The set $$S$$ consists of all real-valued functions $$f$$ defined on the interval $$(-\infty, \infty)$$ such that $$f(-x)=f(x)$$ for all $$x \in(-\infty, \infty)$$. This means $$S$$ contains all even functions in the vector space $$V$$. We can express this formally using set-builder notation.

$$S = \{f \in V \mid f(-x) = f(x) \text{ for all } x \in (-\infty, \infty)\}$$

**step2 Check if S contains the zero vector (non-empty condition)**

For $$S$$ to be a subspace, it must first be non-empty. This is typically checked by verifying if the zero vector of $$V$$ (which is the zero function in this case) belongs to $$S$$. The zero function, denoted as $$z(x) = 0$$ for all $$x \in (-\infty, \infty)$$, is an element of $$V$$. We need to see if it satisfies the condition for being in $$S$$.

$$z(-x) = 0$$

$$z(x) = 0$$

Since $$z(-x) = z(x) = 0$$, the zero function satisfies the condition $$f(-x)=f(x)$$. Therefore, the zero function is in $$S$$, meaning $$S$$ is not empty.

**step3 Check for closure under vector addition**

For $$S$$ to be a subspace, it must be closed under vector addition.
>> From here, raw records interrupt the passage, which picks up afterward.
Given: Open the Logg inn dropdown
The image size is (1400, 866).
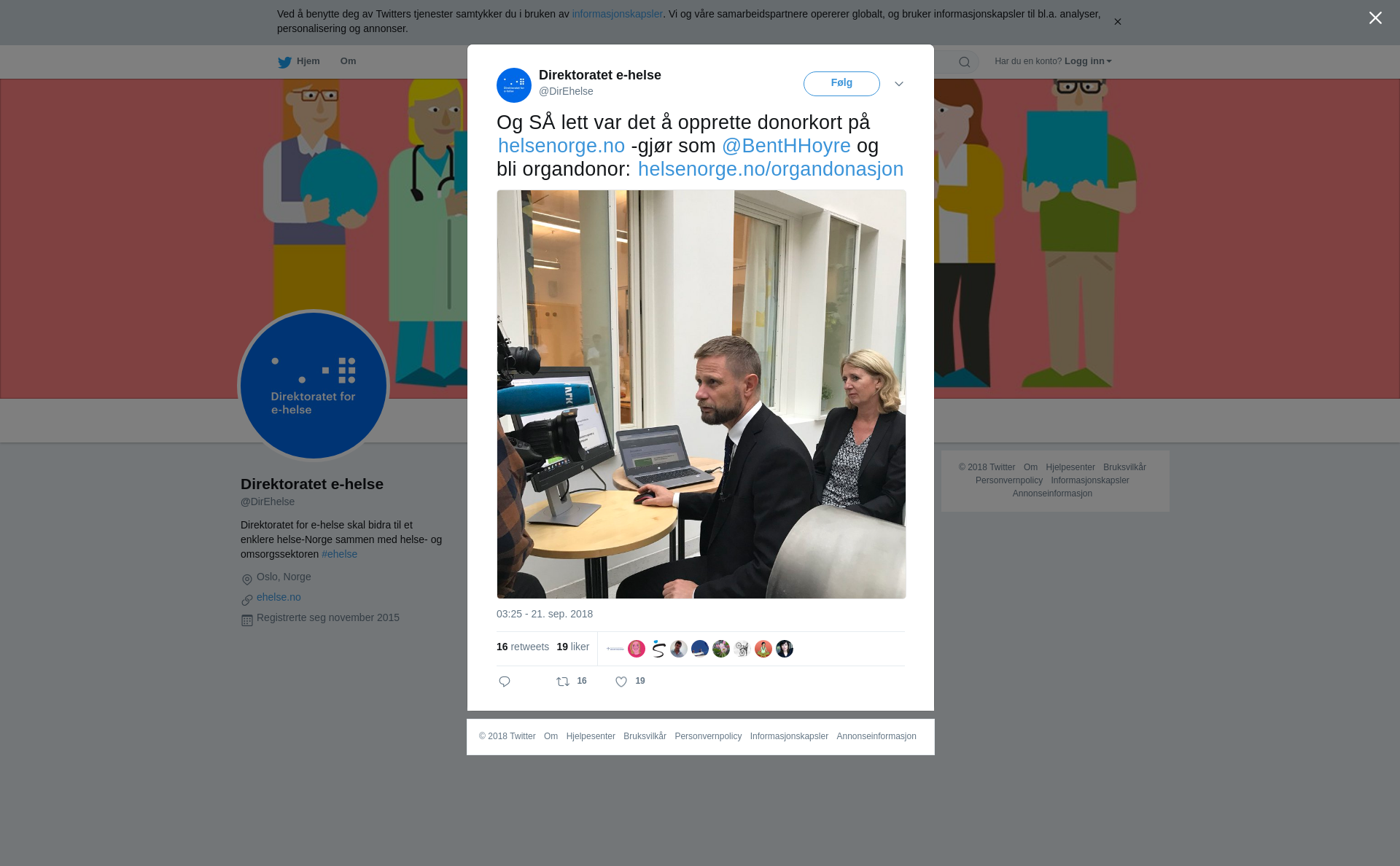Looking at the screenshot, I should (x=1088, y=61).
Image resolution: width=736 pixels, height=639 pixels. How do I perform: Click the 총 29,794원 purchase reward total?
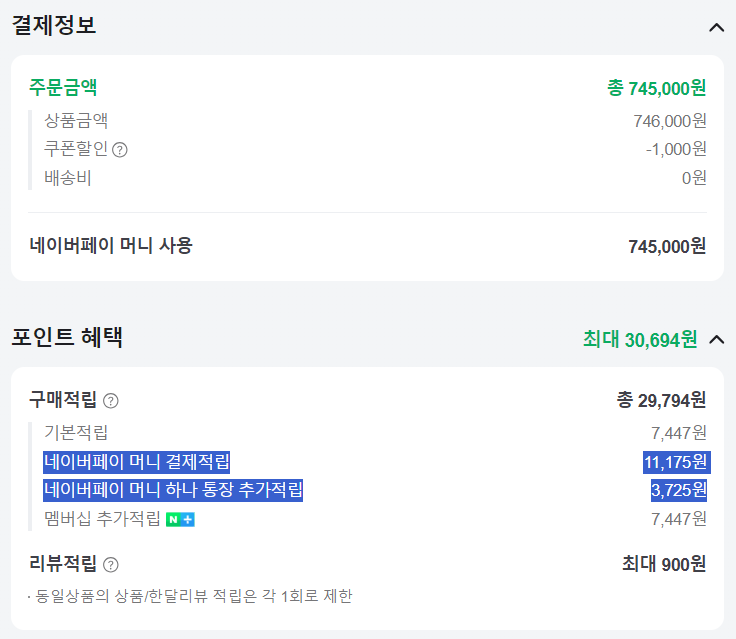tap(661, 400)
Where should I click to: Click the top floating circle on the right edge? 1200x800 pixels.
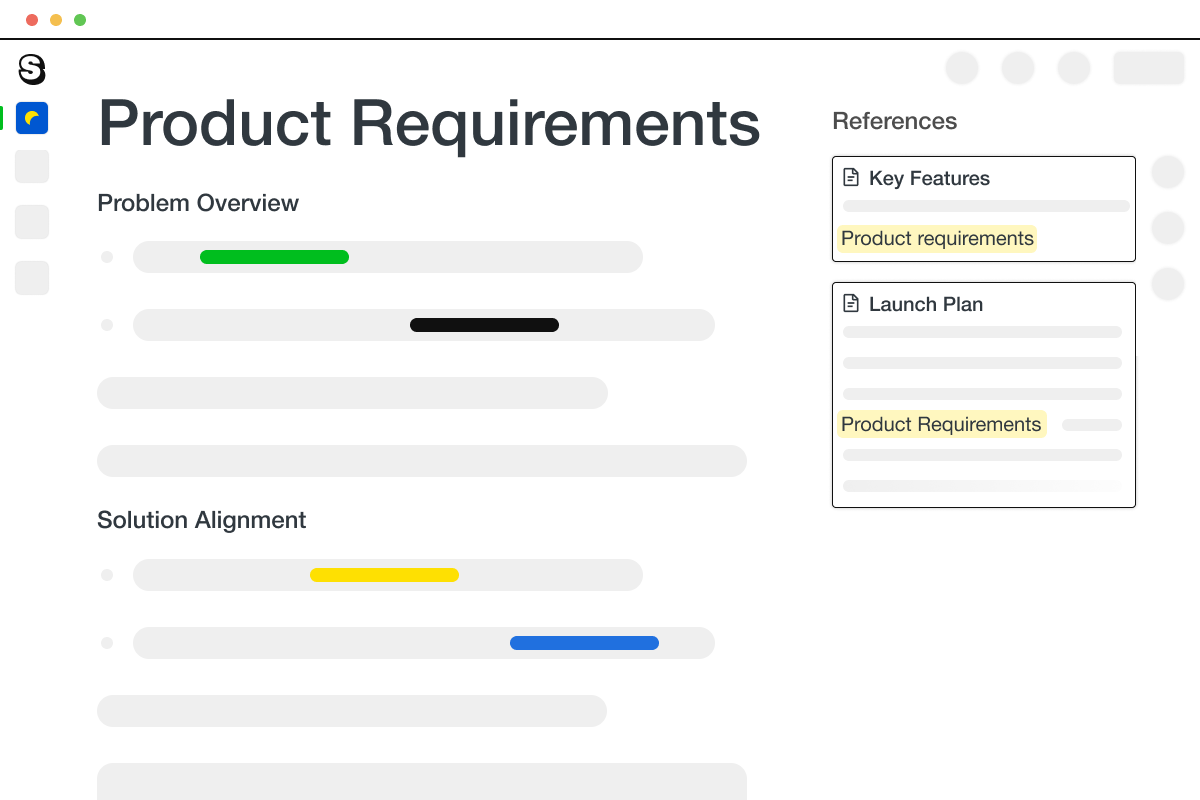coord(1168,172)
This means that if we take any two functions $$f$$ and $$g$$ from $$S$$, their sum $$(f+g)$$ must also be in $$S$$. Since $$f \in S$$ and $$g \in S$$, we know that $$f(-x) = f(x)$$ and $$g(-x) = g(x)$$ for all $$x$$. We need to verify if $$(f+g)(-x) = (f+g)(x)$$.

$$(f+g)(-x) = f(-x) + g(-x)$$

Substitute the conditions for $$f$$ and $$g$$ being in $$S$$:

$$(f+g)(-x) = f(x) + g(x)$$

By the definition of function addition, $$f(x) + g(x) = (f+g)(x)$$.

$$(f+g)(-x) = (f+g)(x)$$

Thus, the sum of any two functions in $$S$$ is also in $$S$$, so $$S$$ is closed under addition.
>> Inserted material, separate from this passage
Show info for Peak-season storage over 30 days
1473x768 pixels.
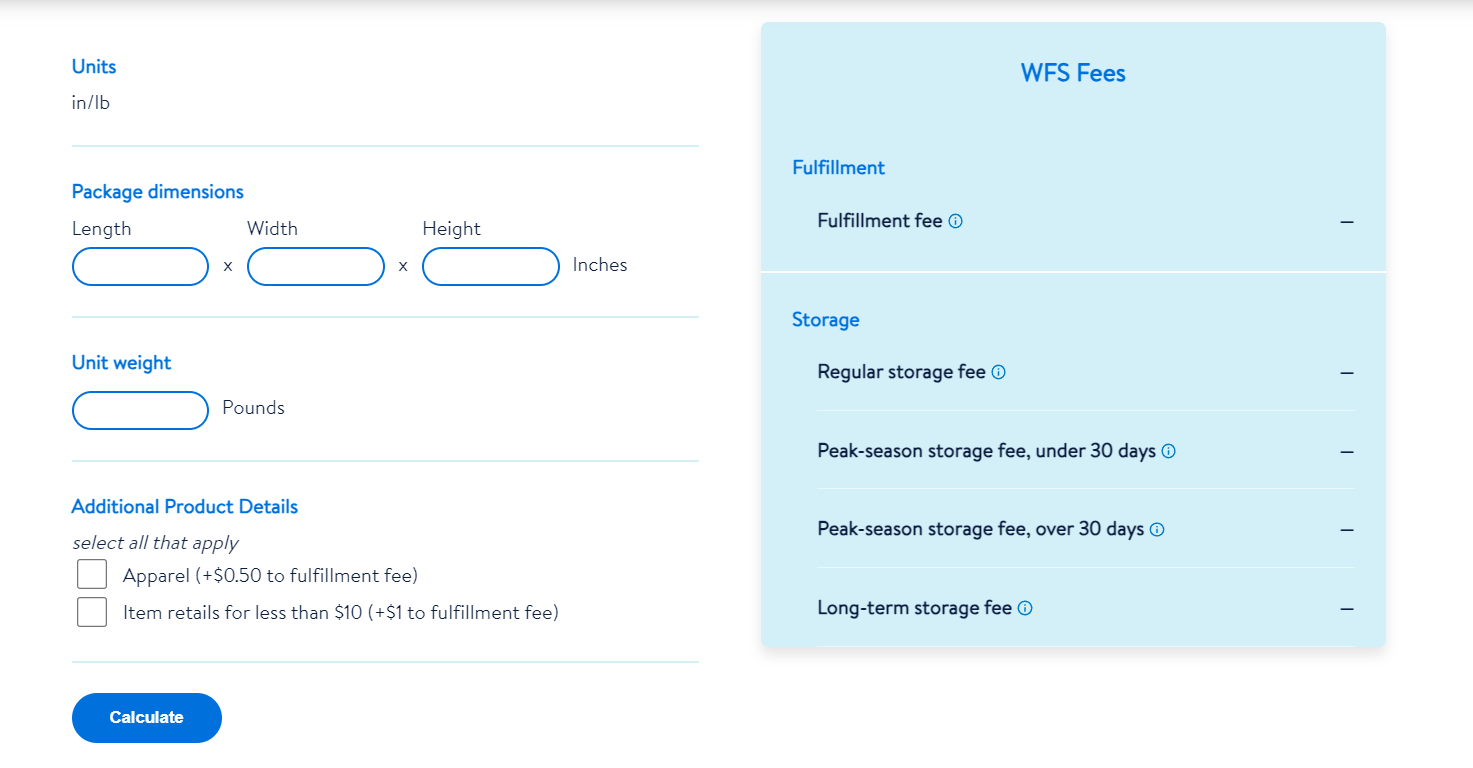coord(1156,529)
**step4 Check for closure under scalar multiplication**

For $$S$$ to be a subspace, it must be closed under scalar multiplication. This means that if we take any function $$f$$ from $$S$$ and any real scalar $$c$$, their product $$(c \cdot f)$$ must also be in $$S$$. Since $$f \in S$$, we know that $$f(-x) = f(x)$$ for all $$x$$. We need to verify if $$(c \cdot f)(-x) = (c \cdot f)(x)$$.

$$(c \cdot f)(-x) = c \cdot f(-x)$$

Substitute the condition for $$f$$ being in $$S$$:

$$(c \cdot f)(-x) = c \cdot f(x)$$

By the definition of scalar multiplication for functions, $$c \cdot f(x) = (c \cdot f)(x)$$.

$$(c \cdot f)(-x) = (c \cdot f)(x)$$

Thus, the scalar product of any function in $$S$$ by a real scalar is also in $$S$$, so $$S$$ is closed under scalar multiplication.

**step5 Determine if S is a subspace**

Since $$S$$ satisfies all three conditions for being a subspace (it contains the zero vector, is closed under addition, and is closed under scalar multiplication), we can conclude that $$S$$ is a subspace of $$V$$.